* BEGIN *
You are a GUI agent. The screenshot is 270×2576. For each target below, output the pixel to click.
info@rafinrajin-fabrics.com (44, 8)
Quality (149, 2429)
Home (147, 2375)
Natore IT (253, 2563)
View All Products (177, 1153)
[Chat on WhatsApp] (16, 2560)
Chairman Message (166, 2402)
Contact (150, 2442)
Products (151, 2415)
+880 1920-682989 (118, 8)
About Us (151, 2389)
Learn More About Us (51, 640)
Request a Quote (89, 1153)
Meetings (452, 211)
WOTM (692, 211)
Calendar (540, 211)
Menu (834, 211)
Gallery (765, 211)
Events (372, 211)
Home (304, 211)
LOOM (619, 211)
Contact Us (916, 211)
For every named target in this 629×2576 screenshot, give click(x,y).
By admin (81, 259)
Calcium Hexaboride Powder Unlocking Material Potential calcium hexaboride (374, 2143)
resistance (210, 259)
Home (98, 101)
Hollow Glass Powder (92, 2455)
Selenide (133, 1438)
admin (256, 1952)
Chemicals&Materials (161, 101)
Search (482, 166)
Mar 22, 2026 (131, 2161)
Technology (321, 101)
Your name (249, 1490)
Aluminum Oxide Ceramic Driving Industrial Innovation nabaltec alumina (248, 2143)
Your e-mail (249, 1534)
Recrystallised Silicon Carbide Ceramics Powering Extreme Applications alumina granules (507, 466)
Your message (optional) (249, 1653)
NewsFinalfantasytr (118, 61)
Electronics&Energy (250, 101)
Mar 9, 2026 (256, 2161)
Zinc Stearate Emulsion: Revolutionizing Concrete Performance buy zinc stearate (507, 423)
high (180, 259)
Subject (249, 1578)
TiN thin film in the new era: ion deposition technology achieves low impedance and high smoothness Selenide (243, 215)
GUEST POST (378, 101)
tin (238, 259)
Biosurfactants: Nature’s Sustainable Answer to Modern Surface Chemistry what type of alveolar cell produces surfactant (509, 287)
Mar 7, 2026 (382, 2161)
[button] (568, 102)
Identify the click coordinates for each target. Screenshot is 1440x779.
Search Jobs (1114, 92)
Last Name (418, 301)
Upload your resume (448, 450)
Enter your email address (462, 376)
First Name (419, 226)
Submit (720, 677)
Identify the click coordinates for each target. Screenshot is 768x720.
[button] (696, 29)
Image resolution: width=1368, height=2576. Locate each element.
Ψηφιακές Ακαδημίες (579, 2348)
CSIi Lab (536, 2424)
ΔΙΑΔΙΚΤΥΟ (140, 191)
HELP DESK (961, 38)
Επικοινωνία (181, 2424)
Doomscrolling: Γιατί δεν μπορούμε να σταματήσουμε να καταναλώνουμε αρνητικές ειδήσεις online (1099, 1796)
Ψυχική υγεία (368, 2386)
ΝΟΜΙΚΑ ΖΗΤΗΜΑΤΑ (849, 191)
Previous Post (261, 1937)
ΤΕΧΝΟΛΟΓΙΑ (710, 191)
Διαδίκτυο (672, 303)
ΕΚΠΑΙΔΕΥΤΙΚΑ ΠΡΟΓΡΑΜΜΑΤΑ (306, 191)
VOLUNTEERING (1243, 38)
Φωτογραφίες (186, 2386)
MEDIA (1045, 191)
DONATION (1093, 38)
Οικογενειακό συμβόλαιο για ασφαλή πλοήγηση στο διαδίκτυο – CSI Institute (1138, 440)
* END *
Repeat the entries above, without any changes, from the line containing "Contact (150, 2442)" down to the line containing "Your name (249, 1490)", with both of those lines included.

Contact (150, 2442)
Products (151, 2415)
+880 1920-682989 (118, 8)
About Us (151, 2389)
Learn More About Us (51, 640)
Request a Quote (89, 1153)
Meetings (452, 211)
WOTM (692, 211)
Calendar (540, 211)
Menu (834, 211)
Gallery (765, 211)
Events (372, 211)
Home (304, 211)
LOOM (619, 211)
Contact Us (916, 211)
For every named target in this 629×2576 screenshot, give click(x,y).
By admin (81, 259)
Calcium Hexaboride Powder Unlocking Material Potential calcium hexaboride (374, 2143)
resistance (210, 259)
Home (98, 101)
Hollow Glass Powder (92, 2455)
Selenide (133, 1438)
admin (256, 1952)
Chemicals&Materials (161, 101)
Search (482, 166)
Mar 22, 2026 (131, 2161)
Technology (321, 101)
Your name (249, 1490)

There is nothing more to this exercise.